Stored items
┄┄┄┄┄┄┄┄┄┄

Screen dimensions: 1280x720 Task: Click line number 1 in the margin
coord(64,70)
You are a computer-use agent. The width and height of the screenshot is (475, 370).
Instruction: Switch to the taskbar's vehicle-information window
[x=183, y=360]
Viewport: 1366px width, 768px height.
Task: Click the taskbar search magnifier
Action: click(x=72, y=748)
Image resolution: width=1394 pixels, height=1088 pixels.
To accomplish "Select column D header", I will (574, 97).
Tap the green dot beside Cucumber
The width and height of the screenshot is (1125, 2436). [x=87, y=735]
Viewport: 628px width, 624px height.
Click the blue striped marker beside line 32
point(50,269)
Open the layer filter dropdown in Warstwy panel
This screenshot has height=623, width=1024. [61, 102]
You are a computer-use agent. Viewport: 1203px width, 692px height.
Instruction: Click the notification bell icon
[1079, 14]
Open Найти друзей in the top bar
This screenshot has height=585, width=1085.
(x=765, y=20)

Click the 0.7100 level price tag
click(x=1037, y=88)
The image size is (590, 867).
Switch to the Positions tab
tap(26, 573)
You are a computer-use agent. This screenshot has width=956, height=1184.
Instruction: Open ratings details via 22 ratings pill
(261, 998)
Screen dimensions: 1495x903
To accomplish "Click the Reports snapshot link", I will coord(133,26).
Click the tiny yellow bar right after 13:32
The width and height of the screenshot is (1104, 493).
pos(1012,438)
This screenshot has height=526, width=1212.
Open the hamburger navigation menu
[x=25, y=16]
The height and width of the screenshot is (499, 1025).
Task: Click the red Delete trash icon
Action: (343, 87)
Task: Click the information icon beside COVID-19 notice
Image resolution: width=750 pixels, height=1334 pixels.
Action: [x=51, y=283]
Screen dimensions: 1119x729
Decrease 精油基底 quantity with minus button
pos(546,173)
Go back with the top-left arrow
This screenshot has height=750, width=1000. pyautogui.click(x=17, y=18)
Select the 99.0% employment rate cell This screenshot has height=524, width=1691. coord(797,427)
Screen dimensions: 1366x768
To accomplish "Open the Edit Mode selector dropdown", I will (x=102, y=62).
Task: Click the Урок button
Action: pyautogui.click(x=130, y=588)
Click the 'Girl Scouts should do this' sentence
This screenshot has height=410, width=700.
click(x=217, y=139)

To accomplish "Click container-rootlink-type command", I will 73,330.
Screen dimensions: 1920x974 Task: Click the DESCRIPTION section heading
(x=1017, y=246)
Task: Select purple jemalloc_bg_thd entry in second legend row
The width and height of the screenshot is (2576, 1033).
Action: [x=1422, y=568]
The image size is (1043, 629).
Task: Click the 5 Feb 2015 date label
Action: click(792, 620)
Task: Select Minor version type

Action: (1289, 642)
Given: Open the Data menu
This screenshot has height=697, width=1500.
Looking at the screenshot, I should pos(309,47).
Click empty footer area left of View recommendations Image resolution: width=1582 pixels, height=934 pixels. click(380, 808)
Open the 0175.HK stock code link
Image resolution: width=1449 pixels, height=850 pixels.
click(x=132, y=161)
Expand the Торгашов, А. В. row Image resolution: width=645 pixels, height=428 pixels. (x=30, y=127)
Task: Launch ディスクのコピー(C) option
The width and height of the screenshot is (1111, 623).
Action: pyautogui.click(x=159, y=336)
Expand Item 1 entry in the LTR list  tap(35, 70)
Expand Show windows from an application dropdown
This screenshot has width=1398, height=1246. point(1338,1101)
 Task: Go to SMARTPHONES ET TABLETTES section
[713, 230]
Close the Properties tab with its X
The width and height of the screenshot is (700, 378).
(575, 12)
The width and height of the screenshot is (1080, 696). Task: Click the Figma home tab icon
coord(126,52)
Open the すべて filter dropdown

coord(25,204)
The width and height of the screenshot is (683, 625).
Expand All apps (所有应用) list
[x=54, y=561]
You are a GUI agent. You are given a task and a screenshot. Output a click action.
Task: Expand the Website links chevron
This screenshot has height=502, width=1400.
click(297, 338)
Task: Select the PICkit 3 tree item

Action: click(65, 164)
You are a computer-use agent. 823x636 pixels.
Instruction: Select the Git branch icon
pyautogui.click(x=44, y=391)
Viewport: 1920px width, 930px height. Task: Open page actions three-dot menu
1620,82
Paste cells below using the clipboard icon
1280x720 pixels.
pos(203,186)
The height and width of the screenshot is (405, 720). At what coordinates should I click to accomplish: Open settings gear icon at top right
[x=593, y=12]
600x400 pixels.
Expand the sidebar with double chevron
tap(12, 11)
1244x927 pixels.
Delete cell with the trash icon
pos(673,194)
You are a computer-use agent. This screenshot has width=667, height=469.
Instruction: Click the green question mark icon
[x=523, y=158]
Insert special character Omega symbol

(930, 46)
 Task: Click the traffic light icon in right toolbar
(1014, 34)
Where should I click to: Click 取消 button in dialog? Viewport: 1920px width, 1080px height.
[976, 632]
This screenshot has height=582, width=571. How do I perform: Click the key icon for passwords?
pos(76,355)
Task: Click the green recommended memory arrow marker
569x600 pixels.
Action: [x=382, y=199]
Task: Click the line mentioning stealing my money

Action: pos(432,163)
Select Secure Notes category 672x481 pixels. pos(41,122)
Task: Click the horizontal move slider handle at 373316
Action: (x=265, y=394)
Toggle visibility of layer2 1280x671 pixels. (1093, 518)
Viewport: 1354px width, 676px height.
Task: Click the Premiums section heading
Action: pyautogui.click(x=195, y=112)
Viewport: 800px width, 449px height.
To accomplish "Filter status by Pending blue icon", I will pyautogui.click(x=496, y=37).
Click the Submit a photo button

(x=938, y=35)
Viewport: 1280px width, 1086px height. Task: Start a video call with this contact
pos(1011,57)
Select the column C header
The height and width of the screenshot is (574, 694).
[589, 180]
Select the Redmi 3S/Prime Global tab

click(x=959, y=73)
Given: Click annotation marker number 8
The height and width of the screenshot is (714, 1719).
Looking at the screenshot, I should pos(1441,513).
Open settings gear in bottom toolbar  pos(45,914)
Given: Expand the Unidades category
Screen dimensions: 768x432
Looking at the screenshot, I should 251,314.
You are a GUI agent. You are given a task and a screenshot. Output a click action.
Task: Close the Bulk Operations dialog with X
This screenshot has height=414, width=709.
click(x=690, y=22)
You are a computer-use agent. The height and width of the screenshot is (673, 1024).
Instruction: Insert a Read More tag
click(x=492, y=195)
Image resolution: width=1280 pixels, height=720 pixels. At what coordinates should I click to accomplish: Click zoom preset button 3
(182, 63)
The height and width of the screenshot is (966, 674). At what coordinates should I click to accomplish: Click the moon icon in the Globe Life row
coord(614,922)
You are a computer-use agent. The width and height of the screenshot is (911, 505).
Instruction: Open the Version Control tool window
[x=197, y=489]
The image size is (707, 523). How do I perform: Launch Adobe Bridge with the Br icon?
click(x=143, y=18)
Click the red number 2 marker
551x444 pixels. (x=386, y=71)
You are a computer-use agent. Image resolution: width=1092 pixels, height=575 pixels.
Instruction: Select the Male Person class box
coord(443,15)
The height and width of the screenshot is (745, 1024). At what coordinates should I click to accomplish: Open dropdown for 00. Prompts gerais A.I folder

┄┄┄┄┄┄┄┄┄┄

Task instructions:
Which lines of the data include the word "column"? Copy each one.

Completed exercise:
To accomplish "Select column D header", I will (574, 97).
Select the column C header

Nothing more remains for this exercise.